New 3D Printing Methods Make Progress Toward Additive Glass Clear

Swiss scientists at ETH Zurich announced they have developed a 3D printing process that will produce geometrically complex objects from glass.

Today, glass is a commonplace item.

Glass covers buildings across the world, contains the liquids that we use, warps itself into artistic shapes, and might even be the conduit through which you’re reading this article. However, the mastery of the manufacturing and distribution of glass has historically been a complicated tale that’s riddled with monopolistic secrecy, international intrigue and the wild accumulation of wealth.

While today’s glass manufacturing environment deals less with statecraft and more with mundane proprietary law, transmuting the base materials of glass into a complex and transparent solid has proven difficult for additive manufacturing pioneers.

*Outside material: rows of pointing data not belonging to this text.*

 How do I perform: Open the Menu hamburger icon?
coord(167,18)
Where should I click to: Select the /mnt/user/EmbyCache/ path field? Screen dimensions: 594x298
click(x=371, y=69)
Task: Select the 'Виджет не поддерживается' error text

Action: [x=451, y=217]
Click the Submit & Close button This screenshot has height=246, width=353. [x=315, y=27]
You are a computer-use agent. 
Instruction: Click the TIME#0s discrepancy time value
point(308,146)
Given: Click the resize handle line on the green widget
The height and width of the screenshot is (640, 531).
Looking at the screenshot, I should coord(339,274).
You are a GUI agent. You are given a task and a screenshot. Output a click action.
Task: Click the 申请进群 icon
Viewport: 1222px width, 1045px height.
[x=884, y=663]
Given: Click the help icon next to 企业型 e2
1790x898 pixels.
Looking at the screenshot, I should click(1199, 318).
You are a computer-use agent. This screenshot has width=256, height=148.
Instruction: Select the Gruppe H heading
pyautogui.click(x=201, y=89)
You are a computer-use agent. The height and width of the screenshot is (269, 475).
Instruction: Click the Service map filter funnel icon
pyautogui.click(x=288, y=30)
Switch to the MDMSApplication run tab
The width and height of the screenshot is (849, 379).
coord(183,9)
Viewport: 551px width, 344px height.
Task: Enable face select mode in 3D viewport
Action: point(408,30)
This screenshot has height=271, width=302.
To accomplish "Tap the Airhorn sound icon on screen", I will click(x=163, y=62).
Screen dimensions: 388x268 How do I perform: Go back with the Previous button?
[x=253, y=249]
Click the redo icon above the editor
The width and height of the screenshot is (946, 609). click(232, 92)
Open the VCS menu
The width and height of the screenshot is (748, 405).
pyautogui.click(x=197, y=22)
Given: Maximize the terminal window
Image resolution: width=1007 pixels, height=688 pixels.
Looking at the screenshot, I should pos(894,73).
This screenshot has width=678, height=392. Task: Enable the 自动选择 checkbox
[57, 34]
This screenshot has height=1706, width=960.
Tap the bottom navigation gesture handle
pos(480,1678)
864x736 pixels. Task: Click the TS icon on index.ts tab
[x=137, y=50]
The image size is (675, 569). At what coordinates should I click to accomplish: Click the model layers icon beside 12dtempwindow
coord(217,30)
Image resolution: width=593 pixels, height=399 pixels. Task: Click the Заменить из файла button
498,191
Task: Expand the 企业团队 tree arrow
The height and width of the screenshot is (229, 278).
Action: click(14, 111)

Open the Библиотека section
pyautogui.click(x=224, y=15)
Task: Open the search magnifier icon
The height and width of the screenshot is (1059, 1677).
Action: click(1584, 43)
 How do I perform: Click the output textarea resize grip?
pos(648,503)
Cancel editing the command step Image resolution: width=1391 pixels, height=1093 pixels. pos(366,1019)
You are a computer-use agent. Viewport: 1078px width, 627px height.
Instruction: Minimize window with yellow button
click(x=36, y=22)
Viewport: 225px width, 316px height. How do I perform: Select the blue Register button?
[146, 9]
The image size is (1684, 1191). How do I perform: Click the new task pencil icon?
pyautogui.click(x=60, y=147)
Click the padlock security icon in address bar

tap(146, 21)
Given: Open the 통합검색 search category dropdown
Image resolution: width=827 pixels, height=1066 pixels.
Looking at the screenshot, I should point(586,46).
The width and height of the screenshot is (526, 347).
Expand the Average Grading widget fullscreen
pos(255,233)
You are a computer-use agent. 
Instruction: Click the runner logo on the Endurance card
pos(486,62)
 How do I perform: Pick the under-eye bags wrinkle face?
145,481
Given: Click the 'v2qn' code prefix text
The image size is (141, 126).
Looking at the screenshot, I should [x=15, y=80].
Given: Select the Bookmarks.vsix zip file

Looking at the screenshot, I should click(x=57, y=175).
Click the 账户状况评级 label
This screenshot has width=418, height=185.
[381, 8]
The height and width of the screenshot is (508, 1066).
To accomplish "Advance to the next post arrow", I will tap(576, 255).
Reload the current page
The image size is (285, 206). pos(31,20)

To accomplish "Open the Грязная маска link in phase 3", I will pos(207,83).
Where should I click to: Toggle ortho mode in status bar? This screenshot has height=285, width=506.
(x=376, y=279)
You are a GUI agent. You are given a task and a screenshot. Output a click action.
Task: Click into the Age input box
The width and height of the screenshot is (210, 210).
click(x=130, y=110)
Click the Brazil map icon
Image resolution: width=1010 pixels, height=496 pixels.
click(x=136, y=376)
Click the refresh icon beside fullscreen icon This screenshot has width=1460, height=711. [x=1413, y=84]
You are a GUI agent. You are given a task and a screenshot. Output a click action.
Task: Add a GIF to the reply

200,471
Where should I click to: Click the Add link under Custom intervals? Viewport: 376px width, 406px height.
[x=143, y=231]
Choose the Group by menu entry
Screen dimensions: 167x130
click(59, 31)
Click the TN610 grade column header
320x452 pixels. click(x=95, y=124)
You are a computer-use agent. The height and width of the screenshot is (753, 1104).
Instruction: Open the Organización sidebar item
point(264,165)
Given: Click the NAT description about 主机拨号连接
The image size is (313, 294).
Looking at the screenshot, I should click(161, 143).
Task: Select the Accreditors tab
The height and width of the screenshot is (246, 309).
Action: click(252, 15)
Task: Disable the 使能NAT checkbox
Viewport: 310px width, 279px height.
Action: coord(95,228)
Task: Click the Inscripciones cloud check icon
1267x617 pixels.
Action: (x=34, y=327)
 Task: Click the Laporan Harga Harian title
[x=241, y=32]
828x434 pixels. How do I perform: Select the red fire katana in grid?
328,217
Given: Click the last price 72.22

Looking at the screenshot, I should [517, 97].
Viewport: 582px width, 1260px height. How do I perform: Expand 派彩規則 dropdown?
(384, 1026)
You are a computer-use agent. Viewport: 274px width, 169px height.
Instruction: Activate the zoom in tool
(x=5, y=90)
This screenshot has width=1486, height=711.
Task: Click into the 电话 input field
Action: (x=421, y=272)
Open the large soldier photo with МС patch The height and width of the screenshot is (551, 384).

In recent years, various attempts to 3D print glass have been somewhat successful, but for each successful method there have been critical drawbacks—fused deposition modeling (FDM)-like glass printing methods require immense energy inputs and specialized heat resistant equipment, while powdered-sintering solutions can produce quality products, provided they are geometrically simple.

Enter the Swiss team.

According to ETH, the researchers have developed a special resin that combines plastic, organic molecules and glass precursors that react to a standard photolithographic additive manufacturing technique, Digital Light Processing, to build complex structures.


During the printing process the plastic element of the resin is bathed in UV light to cure a layer of geometry, building up the object layer by layer. That plastic forms the scaffolding upon which the resin’s organic molecules and glass precursor elements can be hung in a complex arrangement.

Various parameters in each layer can be changed by adjusting the UV light intensity, including pore size: weak light intensity results in large pores; intense illumination produces small pores. “We discovered that by accident, but we can use this to directly influence the pore size of the printed object,” says Kunal Masania, one of the researchers at ETH Zurich.

Once the geometry of an object has been printed, the result is introduced to a kiln, where it is fired twice—once at 600˚C to burn off its plastic framework and then again at about 1,000˚C to transform the ceramic precursor and organic molecules into solid glass.

So, where’s the rub?

The ETH team explains that during the firing process, the object built using its resin and technique shrinks, which might be a concern for some manufacturers. Furthermore, the researchers say that their method of additive glass manufacturing is limited to building small objects.

However, despite the size limitation of the new glass printing technique, at least one Swiss glassware company is interested in licensing the technology.

The manufacturer is unnamed, but a quality lens making firm might be interested in exploring this technology to create complex, miniaturized glass articles for phones or other technologies.